Laut chinesischen Medien war das Erdbeben in Shanghai und Provinzen entlang der Südostküste Chinas zu spüren. China und Taiwan liegen etwa 160 Kilometer (100 Meilen) voneinander entfernt.
Nach Angaben der Japan Meteorological Agency wurde etwa 15 Minuten nach dem Beben an der Küste der Insel Yonaguni ein Tsunami von 30 Zentimetern (ca. 1 Fuß) entdeckt. Kleinere Wellen wurden auf den Inseln Ishigaki und Miyako gemessen. Alle Alarme in der Region wurden bis Mittwochnachmittag aufgehoben.
Taiwan liegt am Pazifischen „Ring des Feuers“, der Linie seismischer Verwerfungen, die den Pazifischen Ozean umgibt, wo sich die meisten Erdbeben weltweit ereignen.

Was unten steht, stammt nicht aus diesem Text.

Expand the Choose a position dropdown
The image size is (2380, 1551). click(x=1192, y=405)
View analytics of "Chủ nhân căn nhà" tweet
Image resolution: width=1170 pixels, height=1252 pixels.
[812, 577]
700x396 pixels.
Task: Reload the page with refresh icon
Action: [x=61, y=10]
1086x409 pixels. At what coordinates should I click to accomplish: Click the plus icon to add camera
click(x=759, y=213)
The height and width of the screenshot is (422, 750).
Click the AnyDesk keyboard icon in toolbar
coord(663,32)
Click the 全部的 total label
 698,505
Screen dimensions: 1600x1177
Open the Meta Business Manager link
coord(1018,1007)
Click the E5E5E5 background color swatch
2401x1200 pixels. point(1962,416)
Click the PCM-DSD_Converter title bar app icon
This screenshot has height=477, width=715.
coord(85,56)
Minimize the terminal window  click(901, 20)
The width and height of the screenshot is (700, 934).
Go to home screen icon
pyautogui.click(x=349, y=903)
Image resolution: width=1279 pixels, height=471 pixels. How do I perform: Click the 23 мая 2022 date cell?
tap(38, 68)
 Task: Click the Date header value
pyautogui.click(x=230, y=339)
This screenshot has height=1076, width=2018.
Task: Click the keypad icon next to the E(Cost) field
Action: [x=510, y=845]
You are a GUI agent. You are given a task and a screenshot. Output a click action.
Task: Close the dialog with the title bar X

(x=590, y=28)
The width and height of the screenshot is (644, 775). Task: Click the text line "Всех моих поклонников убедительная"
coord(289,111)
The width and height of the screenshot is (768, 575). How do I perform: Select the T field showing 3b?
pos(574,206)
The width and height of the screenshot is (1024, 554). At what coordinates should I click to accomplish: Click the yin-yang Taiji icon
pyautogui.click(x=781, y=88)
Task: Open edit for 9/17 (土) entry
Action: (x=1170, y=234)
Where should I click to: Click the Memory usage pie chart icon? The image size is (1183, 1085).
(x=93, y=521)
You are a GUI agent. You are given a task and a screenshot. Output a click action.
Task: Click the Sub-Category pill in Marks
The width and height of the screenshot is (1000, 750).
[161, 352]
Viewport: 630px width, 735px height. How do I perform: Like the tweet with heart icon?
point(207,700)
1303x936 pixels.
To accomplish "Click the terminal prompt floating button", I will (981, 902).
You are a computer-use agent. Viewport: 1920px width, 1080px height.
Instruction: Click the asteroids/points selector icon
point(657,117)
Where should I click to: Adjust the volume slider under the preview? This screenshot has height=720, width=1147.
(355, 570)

Hualien wurde zuletzt im Jahr 2018 von einem tödlichen Erdbeben heimgesucht, bei dem 17 Menschen ums Leben kamen und ein historisches Hotel zum Einsturz kam. Taiwans schlimmstes Beben der letzten Jahre ereignete sich am 21. September 1999 mit einer Stärke von 7,7. Es forderte 2.400 Todesopfer, etwa 100.000 Verletzte und zerstörte Tausende von Gebäuden.
Die wirtschaftlichen Folgen des Bebens müssen noch berechnet werden. Taiwan ist der führende Hersteller der weltweit fortschrittlichsten Computerchips und anderer hochtechnologischer Produkte, die äußerst empfindlich auf seismische Ereignisse reagieren. Teile des Stromnetzes wurden abgeschaltet, was möglicherweise zu Störungen in der Lieferkette und finanziellen Verlusten führte.
Der taiwanesische Chiphersteller TSMC, der Halbleiter an Unternehmen wie Apple liefert, sagte, er habe Mitarbeiter aus einigen seiner Fabriken in Hsinchu, südwestlich von Taipeh, evakuiert. Die Behörden von Hsinchu sagten, dass die Wasser- und Stromversorgung für alle Fabriken im Wissenschaftspark der Stadt normal funktioniere.